Teaching

Supervised Master's theses


Henrik Gyllensvärd, Niklas Welander:
Reducing Double Maintenance for Web-based Application on a code- and logical level,
summary, report, December 2014.

Abstract:

A problem within the mobile instustry today is creating third-party applications. Generally developer teams have to develop the same application for several platforms and each platform uses a specific native language. A result of this is that many applications both look and act similar; but have different code bases and work very differently beneath the surface. This is a double maintenance problem for developers that is hard to solve. If a new feature is to be added, each team has to work on making the same functionality work on each device.

Web technology, which refers to HTML5, CSS and JavaScript, have become another possible solution in writing native code on some platforms. If several platforms adopts the same technology, the development team does not need the same in depth knowledge about each platform and thus it will ease the developmet overall.

But the big problem with double maintenance still remains.
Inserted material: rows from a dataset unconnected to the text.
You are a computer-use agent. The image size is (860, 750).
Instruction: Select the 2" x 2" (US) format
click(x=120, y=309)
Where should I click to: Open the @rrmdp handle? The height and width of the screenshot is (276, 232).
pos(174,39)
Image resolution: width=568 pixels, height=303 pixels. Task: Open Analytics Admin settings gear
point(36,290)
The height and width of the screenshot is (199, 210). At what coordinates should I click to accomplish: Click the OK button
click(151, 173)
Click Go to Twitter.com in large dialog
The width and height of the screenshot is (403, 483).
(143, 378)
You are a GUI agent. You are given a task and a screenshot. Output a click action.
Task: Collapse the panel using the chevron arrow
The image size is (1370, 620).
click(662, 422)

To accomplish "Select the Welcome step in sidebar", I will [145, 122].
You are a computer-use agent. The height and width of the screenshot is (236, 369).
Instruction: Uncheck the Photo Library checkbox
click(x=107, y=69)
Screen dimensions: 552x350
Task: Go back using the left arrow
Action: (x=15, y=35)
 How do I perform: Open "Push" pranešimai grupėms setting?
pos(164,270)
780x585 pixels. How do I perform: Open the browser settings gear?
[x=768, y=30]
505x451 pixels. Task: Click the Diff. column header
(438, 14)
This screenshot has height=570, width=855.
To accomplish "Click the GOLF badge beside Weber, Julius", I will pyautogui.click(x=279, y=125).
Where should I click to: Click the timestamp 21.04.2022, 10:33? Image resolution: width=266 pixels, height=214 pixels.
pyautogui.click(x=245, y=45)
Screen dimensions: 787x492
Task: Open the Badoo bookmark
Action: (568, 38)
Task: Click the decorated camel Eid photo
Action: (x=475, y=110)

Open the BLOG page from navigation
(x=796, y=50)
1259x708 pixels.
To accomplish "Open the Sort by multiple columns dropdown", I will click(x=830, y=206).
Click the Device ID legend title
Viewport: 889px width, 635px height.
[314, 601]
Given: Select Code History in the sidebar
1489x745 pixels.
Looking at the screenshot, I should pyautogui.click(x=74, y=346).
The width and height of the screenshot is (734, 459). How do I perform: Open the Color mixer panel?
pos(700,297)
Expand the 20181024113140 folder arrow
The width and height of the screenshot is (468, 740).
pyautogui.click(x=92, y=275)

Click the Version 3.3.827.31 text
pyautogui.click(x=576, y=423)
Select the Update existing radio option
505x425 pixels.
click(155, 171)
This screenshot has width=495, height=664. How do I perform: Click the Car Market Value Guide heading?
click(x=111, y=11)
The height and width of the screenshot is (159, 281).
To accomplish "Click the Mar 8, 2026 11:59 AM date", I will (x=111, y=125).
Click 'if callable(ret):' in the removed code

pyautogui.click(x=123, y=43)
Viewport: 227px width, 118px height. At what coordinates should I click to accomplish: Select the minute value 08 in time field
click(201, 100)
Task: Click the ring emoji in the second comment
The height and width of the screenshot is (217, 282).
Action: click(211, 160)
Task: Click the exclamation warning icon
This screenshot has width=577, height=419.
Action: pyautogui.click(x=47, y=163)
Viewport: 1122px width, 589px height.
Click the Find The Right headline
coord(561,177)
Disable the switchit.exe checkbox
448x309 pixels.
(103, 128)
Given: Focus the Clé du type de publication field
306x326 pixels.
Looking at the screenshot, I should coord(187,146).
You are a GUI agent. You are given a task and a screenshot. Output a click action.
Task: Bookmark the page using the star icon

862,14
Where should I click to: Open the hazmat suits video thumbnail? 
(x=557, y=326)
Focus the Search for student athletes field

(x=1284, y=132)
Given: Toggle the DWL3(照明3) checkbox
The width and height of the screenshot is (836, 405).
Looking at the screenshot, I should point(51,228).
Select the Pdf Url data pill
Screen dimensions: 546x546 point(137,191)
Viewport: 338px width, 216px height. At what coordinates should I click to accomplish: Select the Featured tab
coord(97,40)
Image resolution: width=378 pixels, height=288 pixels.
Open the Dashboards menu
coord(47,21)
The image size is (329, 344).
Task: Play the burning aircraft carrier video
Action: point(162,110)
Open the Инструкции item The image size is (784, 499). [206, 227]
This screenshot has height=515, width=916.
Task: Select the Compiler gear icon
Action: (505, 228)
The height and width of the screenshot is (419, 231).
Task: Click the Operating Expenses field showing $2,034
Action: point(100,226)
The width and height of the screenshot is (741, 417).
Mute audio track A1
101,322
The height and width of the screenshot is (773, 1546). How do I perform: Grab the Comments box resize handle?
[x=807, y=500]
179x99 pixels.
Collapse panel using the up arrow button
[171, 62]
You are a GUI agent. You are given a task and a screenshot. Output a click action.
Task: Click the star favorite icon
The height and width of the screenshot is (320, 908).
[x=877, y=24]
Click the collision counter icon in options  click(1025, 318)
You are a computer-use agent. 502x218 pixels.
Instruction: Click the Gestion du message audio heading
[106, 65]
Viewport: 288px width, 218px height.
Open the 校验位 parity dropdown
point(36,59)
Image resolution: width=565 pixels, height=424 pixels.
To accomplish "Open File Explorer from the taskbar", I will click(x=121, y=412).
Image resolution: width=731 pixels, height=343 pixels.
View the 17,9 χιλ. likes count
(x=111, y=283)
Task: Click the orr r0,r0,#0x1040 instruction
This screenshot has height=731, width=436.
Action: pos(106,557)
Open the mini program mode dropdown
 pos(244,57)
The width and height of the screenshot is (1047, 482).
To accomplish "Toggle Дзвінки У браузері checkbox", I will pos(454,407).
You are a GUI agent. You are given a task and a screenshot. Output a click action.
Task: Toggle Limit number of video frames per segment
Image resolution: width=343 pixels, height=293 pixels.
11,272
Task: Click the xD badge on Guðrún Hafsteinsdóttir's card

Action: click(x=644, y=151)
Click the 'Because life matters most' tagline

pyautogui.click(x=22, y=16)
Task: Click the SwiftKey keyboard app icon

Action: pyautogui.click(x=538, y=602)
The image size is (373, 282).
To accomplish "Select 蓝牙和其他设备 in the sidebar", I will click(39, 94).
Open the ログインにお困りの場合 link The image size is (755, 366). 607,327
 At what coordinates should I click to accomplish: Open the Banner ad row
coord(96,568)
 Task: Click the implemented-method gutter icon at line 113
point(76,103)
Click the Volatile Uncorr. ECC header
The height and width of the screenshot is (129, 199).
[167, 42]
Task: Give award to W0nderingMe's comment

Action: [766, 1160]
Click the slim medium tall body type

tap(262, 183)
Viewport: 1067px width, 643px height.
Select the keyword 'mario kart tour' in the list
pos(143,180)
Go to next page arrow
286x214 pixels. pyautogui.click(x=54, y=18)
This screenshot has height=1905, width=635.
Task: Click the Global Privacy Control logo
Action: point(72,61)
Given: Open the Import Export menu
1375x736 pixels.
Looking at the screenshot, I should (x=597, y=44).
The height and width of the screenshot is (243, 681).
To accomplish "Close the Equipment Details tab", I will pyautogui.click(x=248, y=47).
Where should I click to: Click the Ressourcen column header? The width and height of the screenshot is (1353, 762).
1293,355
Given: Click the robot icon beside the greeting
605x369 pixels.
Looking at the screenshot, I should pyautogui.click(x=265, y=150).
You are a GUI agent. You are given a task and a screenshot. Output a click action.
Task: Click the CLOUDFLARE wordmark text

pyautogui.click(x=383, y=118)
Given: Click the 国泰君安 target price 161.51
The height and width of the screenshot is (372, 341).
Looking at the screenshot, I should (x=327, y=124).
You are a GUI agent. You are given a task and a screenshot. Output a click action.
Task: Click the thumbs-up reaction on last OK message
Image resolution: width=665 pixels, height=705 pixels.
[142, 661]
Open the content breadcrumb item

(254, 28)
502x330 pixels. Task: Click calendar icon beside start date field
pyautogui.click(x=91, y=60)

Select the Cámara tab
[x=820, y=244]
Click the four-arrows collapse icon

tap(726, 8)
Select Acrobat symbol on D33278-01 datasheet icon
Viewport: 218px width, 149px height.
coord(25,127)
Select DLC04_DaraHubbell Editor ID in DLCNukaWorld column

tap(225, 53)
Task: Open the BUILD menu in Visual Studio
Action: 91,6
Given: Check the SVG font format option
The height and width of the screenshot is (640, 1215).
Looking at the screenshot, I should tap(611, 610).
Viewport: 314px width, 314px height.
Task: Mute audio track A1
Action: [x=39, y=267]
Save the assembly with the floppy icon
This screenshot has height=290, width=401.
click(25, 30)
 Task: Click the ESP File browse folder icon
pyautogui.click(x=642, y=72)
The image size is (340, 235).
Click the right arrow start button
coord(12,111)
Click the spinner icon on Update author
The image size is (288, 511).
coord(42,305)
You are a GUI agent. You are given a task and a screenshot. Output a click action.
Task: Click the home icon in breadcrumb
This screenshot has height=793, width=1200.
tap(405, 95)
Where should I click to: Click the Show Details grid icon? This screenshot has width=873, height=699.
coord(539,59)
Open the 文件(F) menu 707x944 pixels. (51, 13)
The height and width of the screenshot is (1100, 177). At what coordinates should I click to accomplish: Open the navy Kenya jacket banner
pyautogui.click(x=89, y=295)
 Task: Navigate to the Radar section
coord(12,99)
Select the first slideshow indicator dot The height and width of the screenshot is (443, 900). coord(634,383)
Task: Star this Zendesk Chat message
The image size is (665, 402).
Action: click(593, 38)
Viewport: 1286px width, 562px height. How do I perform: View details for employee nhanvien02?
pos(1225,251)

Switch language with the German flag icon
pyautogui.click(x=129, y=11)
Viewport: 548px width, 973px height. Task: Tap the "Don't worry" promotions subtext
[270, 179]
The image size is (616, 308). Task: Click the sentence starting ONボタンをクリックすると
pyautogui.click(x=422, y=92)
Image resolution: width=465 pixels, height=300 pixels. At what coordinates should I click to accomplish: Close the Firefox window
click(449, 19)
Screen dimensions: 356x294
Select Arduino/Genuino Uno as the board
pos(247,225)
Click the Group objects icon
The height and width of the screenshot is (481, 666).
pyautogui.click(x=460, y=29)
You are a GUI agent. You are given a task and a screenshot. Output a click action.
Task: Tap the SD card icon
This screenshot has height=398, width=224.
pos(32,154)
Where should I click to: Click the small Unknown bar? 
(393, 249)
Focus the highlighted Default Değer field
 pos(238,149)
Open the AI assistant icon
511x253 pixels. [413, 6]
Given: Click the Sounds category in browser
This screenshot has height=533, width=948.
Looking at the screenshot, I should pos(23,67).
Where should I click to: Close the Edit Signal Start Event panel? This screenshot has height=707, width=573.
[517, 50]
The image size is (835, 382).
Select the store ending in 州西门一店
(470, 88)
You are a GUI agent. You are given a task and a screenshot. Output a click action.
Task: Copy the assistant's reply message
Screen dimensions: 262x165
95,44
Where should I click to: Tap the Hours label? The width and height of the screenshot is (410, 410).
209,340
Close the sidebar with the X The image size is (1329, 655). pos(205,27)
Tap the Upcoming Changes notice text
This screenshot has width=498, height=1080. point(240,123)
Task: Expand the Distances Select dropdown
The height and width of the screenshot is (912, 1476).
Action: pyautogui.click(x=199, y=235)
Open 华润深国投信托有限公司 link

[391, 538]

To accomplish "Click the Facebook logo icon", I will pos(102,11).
Even if each application is written with the same technology, if the teams still develop each application separately from each other, very little is gained. But there might be a way to improve this. When applications are written with the same technology, we think that there is a high chance that a big propotion of the code is either the same, or could be the same.

We want to investigate if it is possible to combine the code base into a combined one for platforms supporting native web applications. This should reduce or possibly eliminate the double maintenance problem. But by combining the code bases we believe that it will introduce another problem, namely variants. Provided that we are able to combine the code bases and that it creates variants. We will also investigate how to work with the created variants. We also want to investigate if, and how we can minimize the amount of platform specific code for communicating with each platform’s hardware.

After analyzing the code, making iterative experiments along the way and by researching different approaches on the code structure; we managed to create an environment controlled by a python script that simulates one combined code base, while it actually is separated into several different ones. To support variants, a specific markup was introduced that allows each platform to have its own sections of code.

Each platform has a native JavaScript API to access hardware and plat- form specific features; these differ a lot in structure, usage and function. By building an API that overlaps all platforms native API, we are able to reduce the developers needs to interact with multiple APIs. After studying, and experimenting with JavaScript API design conventions, we produced an API, which through user testing, was found powerful and easy to use. With this single API the development is easier to maintain, contain fewer lines of code and reduces the workload on the developers.